Start of Excerpted passage

Hazardville originated as an industrial village centered around the manufacture of gunpowder using water power from the Scantic River. The first small black powder mill was established in 1835 by Allen Loomis in an area then known as Powder Hollow. This became the Hazard Powder Company.

Hazardville takes its name from Colonel Augustus George Hazard.

===Historic district===

A 1075 acre area in and near Hazardville was listed on the National Register of Historic Places in 1980 as the Hazardville Historic District. The district is an irregularly shaped area that surrounds two interior areas that are not historical and are not included in the district. The district is focused on resources associated with the powder works, and includes industrial archaeological resources on either side of the Scantic River.

==Geography==
The Hazardville CDP includes, in addition to the original Hazardville village, newer suburban developments east of the Central New England Railroad line to the Somers town line. According to the United States Census Bureau, the CDP has a total area of 8.5 sqkm, all land.

One parcel of the Scantic River State Park is in the Powder Hollow portion of Hazardville.

==Demographics==
===2020 census===

As of the 2020 census, Hazardville had a population of 6,870. The median age was 43.0 years. 14.8% of residents were under the age of 18 and 18.5% of residents were 65 years of age or older. For every 100 females there were 120.3 males, and for every 100 females age 18 and over there were 121.8 males age 18 and over.

99.6% of residents lived in urban areas, while 0.4% lived in rural areas.

There were 2,632 households in Hazardville, of which 22.3% had children under the age of 18 living in them. Of all households, 43.0% were married-couple households, 18.7% were households with a male householder and no spouse or partner present, and 30.1% were households with a female householder and no spouse or partner present. About 32.6% of all households were made up of individuals and 15.9% had someone living alone who was 65 years of age or older.

There were 2,751 housing units, of which 4.3% were vacant. The homeowner vacancy rate was 1.2% and the rental vacancy rate was 5.0%.

End of Excerpted passage
Start of Information shown

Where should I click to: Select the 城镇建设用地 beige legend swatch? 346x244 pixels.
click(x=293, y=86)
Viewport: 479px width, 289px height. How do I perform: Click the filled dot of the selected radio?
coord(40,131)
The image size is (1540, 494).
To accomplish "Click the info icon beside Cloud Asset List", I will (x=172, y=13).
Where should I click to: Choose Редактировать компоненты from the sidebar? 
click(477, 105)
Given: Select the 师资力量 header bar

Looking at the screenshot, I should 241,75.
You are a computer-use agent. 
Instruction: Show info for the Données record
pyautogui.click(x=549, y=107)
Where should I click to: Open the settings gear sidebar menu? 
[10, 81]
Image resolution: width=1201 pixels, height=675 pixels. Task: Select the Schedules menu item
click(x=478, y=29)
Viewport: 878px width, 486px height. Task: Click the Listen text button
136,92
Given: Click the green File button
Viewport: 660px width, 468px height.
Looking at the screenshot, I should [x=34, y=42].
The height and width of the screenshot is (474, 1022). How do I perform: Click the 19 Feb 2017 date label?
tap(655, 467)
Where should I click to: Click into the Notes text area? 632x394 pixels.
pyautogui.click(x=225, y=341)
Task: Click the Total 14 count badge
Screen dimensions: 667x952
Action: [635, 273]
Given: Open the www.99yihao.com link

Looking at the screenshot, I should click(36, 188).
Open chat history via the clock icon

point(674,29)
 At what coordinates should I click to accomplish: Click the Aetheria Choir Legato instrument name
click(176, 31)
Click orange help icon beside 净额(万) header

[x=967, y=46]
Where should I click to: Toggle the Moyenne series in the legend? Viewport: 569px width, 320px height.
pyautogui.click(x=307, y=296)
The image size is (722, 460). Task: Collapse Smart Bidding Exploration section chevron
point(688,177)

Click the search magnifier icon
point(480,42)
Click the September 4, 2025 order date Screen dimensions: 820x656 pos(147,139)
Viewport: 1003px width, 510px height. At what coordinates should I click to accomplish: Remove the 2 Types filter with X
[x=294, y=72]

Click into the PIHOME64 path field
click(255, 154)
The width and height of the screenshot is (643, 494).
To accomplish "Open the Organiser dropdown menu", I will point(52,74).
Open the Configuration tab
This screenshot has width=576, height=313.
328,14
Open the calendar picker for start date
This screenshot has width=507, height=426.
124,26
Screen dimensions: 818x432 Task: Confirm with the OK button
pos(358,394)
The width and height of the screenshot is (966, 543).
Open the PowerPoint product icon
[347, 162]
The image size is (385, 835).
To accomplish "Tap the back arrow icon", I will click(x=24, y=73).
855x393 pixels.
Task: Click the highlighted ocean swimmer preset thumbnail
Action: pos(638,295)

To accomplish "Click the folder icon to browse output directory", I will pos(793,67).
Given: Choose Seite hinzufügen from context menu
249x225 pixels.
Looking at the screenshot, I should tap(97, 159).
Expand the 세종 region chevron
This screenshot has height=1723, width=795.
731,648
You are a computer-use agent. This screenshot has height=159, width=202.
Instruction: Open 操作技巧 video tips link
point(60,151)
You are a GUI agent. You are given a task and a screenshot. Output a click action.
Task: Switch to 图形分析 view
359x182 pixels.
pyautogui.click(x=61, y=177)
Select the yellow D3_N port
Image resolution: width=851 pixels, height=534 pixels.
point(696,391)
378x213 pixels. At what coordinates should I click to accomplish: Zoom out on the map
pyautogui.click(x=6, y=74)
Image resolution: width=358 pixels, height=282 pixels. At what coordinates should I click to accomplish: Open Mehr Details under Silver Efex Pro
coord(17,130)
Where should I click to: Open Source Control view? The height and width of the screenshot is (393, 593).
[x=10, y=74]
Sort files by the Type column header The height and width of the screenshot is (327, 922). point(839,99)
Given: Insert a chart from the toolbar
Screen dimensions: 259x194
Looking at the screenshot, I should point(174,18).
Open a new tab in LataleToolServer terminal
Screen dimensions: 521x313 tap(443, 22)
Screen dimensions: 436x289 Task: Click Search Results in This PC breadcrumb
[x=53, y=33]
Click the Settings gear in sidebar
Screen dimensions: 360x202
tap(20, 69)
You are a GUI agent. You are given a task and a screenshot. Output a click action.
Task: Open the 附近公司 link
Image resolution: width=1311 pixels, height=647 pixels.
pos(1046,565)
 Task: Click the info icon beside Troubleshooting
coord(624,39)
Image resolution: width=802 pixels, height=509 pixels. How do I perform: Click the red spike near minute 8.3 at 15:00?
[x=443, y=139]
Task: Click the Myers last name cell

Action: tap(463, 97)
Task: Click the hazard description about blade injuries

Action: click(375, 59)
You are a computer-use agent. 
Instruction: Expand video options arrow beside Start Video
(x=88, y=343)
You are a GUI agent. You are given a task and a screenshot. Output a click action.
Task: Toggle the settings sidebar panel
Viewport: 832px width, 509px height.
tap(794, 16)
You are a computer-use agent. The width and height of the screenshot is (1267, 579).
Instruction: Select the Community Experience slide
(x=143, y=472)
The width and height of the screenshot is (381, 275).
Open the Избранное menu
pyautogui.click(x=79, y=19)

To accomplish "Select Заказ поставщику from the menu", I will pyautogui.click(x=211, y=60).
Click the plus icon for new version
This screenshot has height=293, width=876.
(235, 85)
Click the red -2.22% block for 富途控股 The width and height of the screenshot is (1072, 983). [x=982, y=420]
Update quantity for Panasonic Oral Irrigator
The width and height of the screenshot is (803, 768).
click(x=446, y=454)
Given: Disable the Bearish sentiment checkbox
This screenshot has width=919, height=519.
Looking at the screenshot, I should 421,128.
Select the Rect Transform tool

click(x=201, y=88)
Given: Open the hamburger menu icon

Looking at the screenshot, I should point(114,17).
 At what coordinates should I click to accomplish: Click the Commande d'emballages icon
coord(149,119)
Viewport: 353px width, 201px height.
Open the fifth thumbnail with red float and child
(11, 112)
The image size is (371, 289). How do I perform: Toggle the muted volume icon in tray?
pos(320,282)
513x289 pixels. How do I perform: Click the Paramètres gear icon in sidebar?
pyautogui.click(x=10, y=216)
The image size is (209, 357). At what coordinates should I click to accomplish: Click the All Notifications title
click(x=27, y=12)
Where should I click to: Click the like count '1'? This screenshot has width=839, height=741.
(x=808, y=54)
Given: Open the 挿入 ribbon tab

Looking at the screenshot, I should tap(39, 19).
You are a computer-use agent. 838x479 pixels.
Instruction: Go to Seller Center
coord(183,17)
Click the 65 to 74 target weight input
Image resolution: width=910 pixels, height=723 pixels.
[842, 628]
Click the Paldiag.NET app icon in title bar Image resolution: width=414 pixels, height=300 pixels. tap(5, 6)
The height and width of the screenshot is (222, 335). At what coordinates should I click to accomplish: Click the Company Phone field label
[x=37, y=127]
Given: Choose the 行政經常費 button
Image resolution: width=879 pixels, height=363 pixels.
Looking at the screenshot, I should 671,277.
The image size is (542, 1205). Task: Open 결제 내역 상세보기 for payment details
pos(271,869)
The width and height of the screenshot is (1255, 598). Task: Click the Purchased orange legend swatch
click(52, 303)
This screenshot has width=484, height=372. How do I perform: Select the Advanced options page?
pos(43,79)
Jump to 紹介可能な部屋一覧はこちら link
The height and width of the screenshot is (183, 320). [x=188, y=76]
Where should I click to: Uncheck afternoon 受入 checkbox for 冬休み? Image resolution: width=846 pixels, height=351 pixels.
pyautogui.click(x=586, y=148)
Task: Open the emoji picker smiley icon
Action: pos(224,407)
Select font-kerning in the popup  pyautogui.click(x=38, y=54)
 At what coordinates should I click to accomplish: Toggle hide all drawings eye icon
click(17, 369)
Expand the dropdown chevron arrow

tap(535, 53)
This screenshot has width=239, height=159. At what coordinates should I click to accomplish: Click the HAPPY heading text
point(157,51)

End of Information shown

■ **Problem to work on**:
Pick up the Hazardville article after its last sentence and write the next part.

■ **Answer area**:
Racial composition as of the 2020 census
| Race | Number | Percent |
|---|---|---|
| White | 5,443 | 79.2% |
| Black or African American | 575 | 8.4% |
| American Indian and Alaska Native | 8 | 0.1% |
| Asian | 129 | 1.9% |
| Native Hawaiian and Other Pacific Islander | 3 | 0.0% |
| Some other race | 356 | 5.2% |
| Two or more races | 356 | 5.2% |
| Hispanic or Latino (of any race) | 593 | 8.6% |

===2000 census===

As of the census of 2000, there were 4,900 people, 1,832 households, and 1,337 families residing in the CDP. The population density was 575.0 /km2. There were 1,876 housing units at an average density of 220.2 /km2. The racial makeup of the CDP was 95.45% White, 1.41% African American, 0.22% Native American, 1.41% Asian, 0.02% Pacific Islander, 0.45% from other races, and 1.04% from two or more races. 1.41% of the population were Hispanic or Latino of any race.

There were 1,832 households, out of which 32.4% had children under the age of 18 living with them, 59.4% were married couples living together, 9.1% had a female householder with no husband present, and 27.0% were non-families. 22.3% of all households were made up of individuals, and 10.6% had someone living alone who was 65 years of age or older. The average household size was 2.61 and the average family size was 3.07.

In the CDP, the population was spread out, with 24.3% under the age of 18, 5.4% from 18 to 24, 30.4% from 25 to 44, 21.8% from 45 to 64, and 18.1% who were 65 years of age or older. The median age was 40 years. For every 100 females, there were 94.5 males. For every 100 females age 18 and over, there were 93.2 males.

The median income for a household in the CDP was $54,596, and the median income for a family was $61,183. Males had a median income of $40,606 versus $28,806 for females. The per capita income for the CDP was $22,293. 3.7% of the population and 2.1% of families were below the poverty line. 2.1% of those under the age of 18 and 2.1% of those 65 and older were living below the poverty line.